Il termine scapigliatura, una libera traduzione dal francese bohème, nasce da La scapigliatura e il 6 febbraio, un romanzo tra riflessione critica e narrativa, scritto nel 1862 dallo scrittore Cletto Arrighi.

Nella Milano postunitaria, un gruppo d’intellettuali, accomunati da atteggiamenti anticonformistici e dal rifiuto delle regole imposte dalla società dell’epoca, ideò una vera e propria corrente che dalla seconda metà dell’Ottocento fino all’inizio del Novecento, coinvolse tutte le arti e pose le basi per un notevole rinnovamento ideologico del mondo culturale italiano.

Il percorso dell’esposizione sarà tra pittura, scultura, letteratura e musica per far rivivere al pubblico l’atmosfera di questo movimento nelle sue principali forme espressive.

Oltre a poter ammirare cinquanta opere degli artisti più rappresentativi della Scapigliatura come Tranquillo Cremona, Daniele Ranzoni e Luigi Conconi, nella mostra si potranno sentire anche le parole di Tranquillo Cremona che racconterà lo straordinario fermento culturale dell’epoca, la vita, l’opera e le forti personalità dei suoi compagni scapigliati, con anche un approfondimento sui loro principali scritti.

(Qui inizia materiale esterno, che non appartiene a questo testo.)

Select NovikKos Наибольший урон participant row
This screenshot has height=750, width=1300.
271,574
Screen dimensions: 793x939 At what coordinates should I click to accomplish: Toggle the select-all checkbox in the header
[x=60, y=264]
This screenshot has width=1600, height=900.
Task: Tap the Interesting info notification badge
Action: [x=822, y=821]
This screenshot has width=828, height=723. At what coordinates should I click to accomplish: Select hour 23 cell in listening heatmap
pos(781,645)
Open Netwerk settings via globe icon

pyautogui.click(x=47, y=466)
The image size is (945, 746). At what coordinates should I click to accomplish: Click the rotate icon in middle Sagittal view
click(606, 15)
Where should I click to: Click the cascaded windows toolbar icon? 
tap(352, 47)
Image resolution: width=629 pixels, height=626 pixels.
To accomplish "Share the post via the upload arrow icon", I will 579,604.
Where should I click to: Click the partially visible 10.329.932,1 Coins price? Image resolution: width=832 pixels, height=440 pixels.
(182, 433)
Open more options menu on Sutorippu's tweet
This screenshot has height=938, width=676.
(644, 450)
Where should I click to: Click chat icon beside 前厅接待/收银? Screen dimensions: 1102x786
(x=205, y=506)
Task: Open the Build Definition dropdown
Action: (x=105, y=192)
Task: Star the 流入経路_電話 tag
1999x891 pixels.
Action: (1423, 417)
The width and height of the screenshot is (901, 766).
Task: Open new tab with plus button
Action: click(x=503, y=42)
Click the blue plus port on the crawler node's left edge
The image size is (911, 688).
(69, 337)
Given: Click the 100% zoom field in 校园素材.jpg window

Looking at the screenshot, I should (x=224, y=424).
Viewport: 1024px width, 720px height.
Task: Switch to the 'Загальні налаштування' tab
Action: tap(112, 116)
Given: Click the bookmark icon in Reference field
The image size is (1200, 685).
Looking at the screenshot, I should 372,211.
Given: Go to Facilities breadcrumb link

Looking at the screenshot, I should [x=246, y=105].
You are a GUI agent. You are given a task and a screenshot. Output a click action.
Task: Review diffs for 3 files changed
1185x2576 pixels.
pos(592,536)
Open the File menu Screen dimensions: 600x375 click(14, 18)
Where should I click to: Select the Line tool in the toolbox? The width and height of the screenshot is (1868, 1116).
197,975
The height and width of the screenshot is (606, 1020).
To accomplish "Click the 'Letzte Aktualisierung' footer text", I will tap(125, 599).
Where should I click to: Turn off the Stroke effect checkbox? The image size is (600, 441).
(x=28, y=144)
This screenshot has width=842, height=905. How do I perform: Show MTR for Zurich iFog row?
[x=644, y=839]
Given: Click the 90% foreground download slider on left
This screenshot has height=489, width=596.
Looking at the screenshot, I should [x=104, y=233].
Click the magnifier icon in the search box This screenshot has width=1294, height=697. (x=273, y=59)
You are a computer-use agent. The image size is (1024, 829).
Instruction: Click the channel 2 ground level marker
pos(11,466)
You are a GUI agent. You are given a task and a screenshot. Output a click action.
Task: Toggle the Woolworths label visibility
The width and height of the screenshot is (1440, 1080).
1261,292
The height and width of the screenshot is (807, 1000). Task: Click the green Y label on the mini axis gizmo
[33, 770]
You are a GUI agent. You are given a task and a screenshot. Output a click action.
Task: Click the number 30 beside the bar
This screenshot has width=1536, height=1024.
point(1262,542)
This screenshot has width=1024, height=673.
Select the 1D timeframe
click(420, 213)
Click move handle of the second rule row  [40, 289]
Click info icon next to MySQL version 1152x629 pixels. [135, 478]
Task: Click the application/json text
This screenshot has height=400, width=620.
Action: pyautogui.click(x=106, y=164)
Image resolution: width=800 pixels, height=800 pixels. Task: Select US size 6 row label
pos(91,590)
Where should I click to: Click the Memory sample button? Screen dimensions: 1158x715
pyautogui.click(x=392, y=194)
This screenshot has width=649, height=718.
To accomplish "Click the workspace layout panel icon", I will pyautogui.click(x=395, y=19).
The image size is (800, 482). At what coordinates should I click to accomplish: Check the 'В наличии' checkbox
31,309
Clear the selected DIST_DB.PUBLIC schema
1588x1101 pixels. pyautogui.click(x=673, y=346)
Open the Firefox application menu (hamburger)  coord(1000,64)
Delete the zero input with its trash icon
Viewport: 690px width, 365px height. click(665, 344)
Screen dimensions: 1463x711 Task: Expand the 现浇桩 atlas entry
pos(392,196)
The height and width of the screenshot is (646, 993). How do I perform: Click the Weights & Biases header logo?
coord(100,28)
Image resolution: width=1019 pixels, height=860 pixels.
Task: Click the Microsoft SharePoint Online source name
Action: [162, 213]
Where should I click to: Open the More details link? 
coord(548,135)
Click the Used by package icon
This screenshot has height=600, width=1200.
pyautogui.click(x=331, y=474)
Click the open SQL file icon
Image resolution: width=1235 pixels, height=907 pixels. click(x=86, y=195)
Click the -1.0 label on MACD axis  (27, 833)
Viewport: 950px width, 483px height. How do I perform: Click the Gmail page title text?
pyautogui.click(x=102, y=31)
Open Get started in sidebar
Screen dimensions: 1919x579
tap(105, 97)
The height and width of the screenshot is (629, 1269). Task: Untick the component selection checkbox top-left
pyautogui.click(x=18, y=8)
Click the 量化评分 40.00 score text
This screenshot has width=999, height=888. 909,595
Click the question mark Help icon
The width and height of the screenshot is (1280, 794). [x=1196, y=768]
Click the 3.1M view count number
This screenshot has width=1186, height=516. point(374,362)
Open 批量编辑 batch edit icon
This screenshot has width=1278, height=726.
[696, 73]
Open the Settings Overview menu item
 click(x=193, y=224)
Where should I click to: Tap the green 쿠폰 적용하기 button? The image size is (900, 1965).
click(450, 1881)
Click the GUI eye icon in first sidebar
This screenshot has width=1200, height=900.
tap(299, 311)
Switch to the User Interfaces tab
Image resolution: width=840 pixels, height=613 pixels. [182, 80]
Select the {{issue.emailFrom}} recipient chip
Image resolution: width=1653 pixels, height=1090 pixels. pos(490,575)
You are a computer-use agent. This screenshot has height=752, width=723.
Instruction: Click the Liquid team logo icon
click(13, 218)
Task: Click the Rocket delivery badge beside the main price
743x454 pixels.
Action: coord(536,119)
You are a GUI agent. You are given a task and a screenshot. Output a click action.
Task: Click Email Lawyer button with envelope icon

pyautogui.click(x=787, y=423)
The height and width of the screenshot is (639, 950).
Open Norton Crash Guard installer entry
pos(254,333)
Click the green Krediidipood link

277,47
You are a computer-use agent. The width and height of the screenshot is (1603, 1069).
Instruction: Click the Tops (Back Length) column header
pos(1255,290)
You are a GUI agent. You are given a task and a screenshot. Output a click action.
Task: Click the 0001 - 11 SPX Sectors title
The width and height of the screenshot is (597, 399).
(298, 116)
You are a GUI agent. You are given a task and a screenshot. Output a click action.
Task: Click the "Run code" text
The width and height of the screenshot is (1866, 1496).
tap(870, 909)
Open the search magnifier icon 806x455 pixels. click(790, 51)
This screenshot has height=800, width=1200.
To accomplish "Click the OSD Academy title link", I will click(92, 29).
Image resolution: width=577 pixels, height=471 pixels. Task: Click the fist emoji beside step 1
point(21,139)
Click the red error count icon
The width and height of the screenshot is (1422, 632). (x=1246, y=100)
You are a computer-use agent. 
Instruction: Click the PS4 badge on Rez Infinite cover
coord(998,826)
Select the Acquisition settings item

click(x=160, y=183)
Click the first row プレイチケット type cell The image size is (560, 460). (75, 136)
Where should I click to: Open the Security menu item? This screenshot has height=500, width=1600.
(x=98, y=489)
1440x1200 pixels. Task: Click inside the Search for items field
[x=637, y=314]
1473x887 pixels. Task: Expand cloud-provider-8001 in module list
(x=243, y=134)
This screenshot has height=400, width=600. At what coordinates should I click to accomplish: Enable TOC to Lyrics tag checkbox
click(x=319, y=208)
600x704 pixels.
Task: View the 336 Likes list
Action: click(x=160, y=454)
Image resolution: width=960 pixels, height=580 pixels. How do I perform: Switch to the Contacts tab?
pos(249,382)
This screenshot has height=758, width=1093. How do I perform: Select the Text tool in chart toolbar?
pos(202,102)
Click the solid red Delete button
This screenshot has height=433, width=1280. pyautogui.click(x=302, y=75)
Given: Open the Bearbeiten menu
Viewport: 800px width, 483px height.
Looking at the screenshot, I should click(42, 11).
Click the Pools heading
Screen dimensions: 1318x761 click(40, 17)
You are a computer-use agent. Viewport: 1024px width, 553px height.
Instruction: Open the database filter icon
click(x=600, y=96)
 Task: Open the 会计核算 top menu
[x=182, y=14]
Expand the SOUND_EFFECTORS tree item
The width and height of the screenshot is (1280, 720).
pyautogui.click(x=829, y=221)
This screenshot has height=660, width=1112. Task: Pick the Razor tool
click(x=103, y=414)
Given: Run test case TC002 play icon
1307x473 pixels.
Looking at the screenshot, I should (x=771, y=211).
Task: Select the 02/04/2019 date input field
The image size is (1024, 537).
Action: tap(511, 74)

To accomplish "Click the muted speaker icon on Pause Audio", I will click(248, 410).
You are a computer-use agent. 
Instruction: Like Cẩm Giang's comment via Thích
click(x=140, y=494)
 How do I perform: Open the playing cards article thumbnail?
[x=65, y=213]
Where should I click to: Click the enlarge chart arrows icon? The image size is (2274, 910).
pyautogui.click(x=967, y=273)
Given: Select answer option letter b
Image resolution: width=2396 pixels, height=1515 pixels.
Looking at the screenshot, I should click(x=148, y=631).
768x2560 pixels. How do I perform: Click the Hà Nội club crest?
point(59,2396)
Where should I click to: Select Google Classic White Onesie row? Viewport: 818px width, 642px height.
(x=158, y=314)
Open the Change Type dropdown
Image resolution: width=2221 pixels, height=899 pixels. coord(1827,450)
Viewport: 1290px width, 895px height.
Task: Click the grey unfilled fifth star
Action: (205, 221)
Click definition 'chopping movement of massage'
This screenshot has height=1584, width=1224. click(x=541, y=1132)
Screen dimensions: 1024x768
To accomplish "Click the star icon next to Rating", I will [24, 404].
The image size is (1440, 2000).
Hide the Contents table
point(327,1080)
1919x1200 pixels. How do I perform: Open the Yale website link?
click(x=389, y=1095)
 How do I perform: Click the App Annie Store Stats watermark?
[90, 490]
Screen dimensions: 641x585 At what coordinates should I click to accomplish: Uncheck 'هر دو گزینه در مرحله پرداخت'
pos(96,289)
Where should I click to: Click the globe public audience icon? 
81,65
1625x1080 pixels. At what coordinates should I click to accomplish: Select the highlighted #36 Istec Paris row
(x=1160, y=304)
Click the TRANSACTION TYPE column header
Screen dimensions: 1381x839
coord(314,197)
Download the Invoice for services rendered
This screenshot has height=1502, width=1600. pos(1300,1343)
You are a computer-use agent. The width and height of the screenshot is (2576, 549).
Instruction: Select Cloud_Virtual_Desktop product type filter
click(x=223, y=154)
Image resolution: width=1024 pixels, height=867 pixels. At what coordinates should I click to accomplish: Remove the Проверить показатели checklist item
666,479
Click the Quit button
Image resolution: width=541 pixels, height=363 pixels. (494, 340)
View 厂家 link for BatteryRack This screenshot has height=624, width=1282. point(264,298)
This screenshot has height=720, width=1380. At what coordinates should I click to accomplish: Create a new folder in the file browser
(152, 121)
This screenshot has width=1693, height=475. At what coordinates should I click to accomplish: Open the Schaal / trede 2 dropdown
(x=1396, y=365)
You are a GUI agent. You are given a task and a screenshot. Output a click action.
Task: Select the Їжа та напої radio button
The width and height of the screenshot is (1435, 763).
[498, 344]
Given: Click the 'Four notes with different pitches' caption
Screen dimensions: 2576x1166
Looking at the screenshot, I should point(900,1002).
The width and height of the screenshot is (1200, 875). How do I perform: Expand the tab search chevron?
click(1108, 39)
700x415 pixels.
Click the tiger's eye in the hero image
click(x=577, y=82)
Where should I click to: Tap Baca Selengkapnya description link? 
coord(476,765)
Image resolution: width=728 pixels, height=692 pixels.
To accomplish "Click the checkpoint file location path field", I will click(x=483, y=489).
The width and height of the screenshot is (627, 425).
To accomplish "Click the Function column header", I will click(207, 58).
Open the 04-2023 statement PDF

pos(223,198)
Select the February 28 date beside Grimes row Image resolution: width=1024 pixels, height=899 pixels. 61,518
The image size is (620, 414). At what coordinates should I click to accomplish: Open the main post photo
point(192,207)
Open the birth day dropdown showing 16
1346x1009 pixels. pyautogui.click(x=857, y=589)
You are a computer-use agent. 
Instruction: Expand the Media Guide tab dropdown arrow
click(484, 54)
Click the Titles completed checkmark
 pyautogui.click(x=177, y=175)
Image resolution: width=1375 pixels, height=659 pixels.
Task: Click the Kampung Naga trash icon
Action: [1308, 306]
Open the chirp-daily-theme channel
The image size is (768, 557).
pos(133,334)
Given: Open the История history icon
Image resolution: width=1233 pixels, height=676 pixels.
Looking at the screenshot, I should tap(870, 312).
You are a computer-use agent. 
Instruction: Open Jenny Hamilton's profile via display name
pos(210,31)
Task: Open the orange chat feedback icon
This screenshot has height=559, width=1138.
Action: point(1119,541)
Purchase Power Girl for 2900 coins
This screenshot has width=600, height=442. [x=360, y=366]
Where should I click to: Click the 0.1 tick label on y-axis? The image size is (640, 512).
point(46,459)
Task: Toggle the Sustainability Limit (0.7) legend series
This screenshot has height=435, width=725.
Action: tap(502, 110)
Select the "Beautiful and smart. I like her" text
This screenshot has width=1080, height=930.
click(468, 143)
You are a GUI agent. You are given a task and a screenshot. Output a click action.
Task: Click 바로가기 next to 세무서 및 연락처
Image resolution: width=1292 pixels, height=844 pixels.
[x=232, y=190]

Il progetto espositivo vede la collaborazione di Gianfranca Lavezzi dell’Università di Pavia per gli approfondimenti letterari, e di Daniela Gatti dell’Istituto Superiore di Studi musicali Franco Vittadini di Pavia, per la parte relativa alla musica.

Inoltre ViDi, in collaborazione con l’Associazione ARTpiù Creative Project proporrà una serie di attività didattiche, incontri e visite guidate gratuite per bambini e adulti con lo scopo di approfondire le tematiche affrontate dalla mostra.

La mostra sarà aperta dal lunedì al venerdì dalle 10 alle 13 e dalle 14 alle 18.30 e sabato, domenica e festivi dalle 10 alle 19.

Il biglietto costerà intero 10 euro, ridotto 8 e con l’audioguida inclusa nel prezzo per le scuole 5.